7. You are stranded on a deserted island with only a backpack for company. What three items are in your survival pack?
A complete set of the Outlander novels, a top-of-the-line Swiss Army pocket knife, and a satellite phone.
8. If you could have one superpower in your existence, what would it be?
The power to turn back time. To go back and savor the past a little more with my family members who have passed on, and maybe do some things a little differently.
9. Favorite snack?
Zapp’s Voodoo potato chips
10. Indy 500 – Do you know how to get where you’re going or do you drive the speed limit?
I drive the speed limit—and pay attention to the signs. I have a notoriously bad sense of direction. If I have to choose right or left, I will inevitably choose wrong. And if I try to second guess and say, “I want to choose left, so I’ll go right”—then left would have been correct. LOL
The Widow Wore Plaid
by Jenna Jaxon
GENRE: Historical Romance
The Battle of Waterloo made them widows, but each has found new happiness. And Jane, Lady John Tarkington, intends to keep her freedom, even if love—and one particular gentleman—are determined to claim her heart . . .
It is a truth rarely acknowledged—at least in public—that a wealthy widow is free to pursue a great many adventures. For two years, Jane has privately enjoyed her independence. Why should she remarry, even when the gentleman proposing is as wonderful as Gareth, Lord Kinellan? She entreats him never to ask her again. But as her Widows’ Club friends—now all joyfully remarried—gather at Castle Kinellan, Jane begins to wonder if stubbornness has led her to make a terrible mistake . . .
Kinellan needs a wife to give him an heir, and he wants that wife to be Jane. They are perfect together in every way, yet she continually refuses him. Just as he is on the point of convincing her, a series of accidents befall Gareth and point to an enemy in their midst. He has promised Jane a passionate future filled with devotion, but can he keep them both alive long enough to secure it?
Throwing up his hands, he groaned and sagged against the wall, his banyan sliding half off him. “Have your way with me, woman. I surrender myself into your hands. Do with me what you will and I swear I will enjoy it.”
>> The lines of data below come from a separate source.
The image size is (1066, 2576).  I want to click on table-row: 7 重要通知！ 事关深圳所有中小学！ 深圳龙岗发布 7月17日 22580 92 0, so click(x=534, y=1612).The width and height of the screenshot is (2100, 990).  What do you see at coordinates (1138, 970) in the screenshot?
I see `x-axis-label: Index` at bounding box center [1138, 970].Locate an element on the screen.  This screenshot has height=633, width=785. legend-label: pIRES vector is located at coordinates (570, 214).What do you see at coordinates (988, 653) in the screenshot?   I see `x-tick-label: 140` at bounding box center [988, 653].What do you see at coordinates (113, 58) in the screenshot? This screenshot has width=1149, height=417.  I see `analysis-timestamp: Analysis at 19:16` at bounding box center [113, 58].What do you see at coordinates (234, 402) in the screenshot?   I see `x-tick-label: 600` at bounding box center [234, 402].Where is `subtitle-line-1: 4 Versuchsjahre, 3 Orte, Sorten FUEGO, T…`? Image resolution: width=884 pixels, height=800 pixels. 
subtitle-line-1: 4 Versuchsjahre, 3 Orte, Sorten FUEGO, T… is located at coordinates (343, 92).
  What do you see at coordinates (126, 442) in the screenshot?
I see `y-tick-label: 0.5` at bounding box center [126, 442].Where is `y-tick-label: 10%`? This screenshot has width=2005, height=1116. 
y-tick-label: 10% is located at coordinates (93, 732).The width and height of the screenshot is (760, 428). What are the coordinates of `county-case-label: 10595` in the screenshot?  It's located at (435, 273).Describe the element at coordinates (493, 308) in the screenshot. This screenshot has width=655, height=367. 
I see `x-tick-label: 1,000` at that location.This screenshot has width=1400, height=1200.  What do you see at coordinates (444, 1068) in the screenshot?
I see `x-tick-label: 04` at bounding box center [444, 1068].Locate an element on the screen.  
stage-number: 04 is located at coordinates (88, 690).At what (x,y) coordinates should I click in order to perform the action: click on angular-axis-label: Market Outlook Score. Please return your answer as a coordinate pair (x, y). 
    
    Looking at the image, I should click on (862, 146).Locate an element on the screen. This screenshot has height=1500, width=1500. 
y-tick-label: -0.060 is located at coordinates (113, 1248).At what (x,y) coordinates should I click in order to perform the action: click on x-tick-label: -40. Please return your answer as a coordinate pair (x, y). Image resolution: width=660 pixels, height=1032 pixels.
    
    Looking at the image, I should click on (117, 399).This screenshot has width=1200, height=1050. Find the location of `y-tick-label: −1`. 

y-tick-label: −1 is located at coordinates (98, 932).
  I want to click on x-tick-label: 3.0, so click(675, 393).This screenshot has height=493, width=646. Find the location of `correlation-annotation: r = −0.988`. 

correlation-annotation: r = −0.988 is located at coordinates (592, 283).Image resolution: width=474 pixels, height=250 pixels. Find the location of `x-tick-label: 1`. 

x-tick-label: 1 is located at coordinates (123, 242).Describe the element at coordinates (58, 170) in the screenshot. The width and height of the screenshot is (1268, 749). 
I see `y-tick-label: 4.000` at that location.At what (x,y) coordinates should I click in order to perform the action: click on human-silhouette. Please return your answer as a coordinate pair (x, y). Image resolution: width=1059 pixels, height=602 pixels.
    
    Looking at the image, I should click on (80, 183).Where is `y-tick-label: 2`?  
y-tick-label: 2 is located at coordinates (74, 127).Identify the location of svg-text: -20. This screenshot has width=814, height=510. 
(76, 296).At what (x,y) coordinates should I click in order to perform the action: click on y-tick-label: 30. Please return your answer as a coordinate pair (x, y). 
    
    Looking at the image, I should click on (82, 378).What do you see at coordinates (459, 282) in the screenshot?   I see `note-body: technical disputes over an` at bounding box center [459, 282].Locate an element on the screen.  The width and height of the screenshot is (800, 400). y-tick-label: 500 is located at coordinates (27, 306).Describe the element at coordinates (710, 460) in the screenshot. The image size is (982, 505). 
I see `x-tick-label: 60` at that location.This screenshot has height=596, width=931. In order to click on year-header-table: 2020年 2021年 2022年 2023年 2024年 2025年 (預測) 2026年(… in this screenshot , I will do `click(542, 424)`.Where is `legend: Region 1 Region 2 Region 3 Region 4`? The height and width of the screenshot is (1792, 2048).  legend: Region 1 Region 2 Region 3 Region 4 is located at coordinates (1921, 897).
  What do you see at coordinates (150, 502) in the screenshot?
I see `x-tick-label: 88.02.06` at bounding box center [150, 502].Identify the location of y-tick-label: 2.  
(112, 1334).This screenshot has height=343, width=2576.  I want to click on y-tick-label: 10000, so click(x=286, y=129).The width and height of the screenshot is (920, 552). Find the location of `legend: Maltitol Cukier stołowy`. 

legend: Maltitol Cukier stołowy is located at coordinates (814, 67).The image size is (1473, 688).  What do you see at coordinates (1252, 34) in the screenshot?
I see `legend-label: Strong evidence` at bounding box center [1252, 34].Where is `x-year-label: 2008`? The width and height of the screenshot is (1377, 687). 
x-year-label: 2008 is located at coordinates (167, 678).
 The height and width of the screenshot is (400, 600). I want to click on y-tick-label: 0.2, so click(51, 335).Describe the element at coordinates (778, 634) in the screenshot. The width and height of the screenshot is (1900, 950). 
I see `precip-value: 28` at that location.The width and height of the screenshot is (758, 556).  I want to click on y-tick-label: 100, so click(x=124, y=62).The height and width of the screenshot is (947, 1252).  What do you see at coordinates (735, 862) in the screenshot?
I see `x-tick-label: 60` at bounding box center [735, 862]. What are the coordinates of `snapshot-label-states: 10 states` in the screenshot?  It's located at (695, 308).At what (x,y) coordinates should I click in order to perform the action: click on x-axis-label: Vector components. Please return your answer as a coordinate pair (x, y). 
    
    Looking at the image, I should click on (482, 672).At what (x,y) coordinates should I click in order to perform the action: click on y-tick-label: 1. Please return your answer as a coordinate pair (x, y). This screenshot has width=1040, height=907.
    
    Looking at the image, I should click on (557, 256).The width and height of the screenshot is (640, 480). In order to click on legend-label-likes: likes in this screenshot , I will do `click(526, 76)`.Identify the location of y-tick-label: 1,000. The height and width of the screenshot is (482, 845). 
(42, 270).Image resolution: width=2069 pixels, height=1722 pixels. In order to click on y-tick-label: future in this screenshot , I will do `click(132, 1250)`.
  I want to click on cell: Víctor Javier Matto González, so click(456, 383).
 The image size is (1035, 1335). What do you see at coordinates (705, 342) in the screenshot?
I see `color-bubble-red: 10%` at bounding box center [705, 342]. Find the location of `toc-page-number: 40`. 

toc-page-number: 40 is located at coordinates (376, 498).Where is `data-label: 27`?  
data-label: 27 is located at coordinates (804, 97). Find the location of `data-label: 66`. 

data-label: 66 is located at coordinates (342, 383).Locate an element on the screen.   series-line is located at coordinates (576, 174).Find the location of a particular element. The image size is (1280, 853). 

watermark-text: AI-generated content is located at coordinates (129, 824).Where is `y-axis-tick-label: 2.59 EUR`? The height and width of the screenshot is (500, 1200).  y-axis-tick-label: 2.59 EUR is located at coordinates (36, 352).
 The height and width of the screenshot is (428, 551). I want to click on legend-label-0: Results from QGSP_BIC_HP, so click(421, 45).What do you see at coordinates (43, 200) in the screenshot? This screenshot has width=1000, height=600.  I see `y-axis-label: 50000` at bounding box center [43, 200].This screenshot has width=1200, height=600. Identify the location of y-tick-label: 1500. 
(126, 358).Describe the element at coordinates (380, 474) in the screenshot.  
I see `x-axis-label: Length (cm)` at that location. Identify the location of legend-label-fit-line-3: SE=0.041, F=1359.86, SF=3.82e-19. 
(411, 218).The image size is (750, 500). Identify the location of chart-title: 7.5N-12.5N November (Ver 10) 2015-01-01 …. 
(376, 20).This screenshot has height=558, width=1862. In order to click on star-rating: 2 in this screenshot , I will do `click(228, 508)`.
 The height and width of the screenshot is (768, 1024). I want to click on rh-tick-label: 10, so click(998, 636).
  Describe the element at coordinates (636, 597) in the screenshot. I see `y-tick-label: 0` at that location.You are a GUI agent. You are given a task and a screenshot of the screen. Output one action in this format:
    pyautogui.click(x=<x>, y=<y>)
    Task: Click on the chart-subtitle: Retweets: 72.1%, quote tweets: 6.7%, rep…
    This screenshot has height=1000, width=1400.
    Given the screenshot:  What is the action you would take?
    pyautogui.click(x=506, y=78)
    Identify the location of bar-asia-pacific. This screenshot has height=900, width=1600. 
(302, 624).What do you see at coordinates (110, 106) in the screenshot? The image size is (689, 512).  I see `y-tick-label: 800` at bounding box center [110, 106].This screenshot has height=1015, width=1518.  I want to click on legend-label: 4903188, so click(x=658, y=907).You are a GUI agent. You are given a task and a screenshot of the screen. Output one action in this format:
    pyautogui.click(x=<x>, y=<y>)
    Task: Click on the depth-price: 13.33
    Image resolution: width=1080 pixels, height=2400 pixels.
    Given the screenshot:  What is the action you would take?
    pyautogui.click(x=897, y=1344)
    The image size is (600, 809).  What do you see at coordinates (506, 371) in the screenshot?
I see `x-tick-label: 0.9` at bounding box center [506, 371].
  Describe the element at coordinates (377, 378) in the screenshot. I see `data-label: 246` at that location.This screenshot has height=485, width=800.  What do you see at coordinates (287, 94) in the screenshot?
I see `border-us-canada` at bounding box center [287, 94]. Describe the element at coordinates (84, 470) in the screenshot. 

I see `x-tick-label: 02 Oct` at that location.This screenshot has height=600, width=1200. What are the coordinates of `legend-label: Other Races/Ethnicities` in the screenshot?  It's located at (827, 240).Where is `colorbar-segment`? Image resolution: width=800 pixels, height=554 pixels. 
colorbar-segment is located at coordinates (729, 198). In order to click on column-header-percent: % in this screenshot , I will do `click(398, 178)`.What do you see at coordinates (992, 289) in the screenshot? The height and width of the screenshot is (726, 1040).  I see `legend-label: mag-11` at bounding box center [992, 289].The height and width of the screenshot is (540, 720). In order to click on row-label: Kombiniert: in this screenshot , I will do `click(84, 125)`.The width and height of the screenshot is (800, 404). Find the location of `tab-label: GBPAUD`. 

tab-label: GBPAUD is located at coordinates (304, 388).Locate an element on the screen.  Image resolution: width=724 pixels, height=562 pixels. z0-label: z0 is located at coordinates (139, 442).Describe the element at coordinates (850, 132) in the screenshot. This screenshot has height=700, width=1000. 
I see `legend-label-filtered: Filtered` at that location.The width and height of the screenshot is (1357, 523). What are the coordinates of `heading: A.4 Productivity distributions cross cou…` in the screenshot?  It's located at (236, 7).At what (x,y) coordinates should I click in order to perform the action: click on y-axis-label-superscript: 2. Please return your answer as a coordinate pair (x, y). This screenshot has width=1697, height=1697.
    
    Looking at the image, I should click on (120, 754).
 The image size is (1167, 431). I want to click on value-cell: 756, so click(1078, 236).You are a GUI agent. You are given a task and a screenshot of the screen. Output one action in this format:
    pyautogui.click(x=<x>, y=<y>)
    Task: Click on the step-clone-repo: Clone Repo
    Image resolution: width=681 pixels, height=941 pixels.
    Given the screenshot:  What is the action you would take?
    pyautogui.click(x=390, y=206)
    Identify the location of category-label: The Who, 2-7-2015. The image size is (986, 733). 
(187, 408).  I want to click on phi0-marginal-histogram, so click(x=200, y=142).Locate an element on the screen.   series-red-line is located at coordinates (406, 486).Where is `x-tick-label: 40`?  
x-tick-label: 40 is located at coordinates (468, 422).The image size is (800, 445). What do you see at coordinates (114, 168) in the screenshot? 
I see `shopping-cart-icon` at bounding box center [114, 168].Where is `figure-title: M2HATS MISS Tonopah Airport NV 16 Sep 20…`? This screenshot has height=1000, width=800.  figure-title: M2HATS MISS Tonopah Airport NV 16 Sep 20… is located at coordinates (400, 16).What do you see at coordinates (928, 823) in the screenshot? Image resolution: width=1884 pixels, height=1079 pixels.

Panting, she stepped back from him, seeing the sculpted muscular form, strong arms, and dark eyes glazed with smoldering desire as if for the first time. This man wanted her, or had wanted her to be his wife for a long time. No one would ever make her feel this way again, no matter how many lovers she might take. She could look for the rest of her life and not find a man as kind or generous or loving as he. And she had all but thrown his love away with both hands. The revelation devastated her and she hung her head.
“Jane?” Kinellan straightened, peering into her face.
Sobbing, she threw her arms around him, laying her head on his broad chest, the only place she wanted it to be. Tears pricked her eyes. The fast beat of his heart beneath her ear should have given comfort, but did not, for her own heart was tearing asunder. The trickle of tears became a flood.
“Darling.” He slipped his arms around her, cradling her close. “What is wrong?”
“I…I don’t want to leave.”
“Sweetheart.” He cupped her chin and turned her face up to his. A thundery frown marred his brow. “Who has asked you to leave? Was it Aunt Prudence? Fiona?”
“N…no.” Jane sniffed, trying to blink back the tears and regain her composure.
“Someone else?” His frown grew darker.
She nodded. “You.”
AUTHOR Bio and Links:
Jenna Jaxon is a best-selling author of historical romance, writing in a variety of time periods because she believes that passion is timeless. She has been reading and writing historical romance since she was a teenager. A romantic herself, Jenna has always loved a dark side to the genre, a twist, suspense, a surprise. She tries to incorporate all of these elements into her own stories.
She lives in Virginia with her family and a small menagerie of pets–including two vocal cats, one almost silent cat, two curious bunnies, and a Shar-pei beagle mix named Frenchie.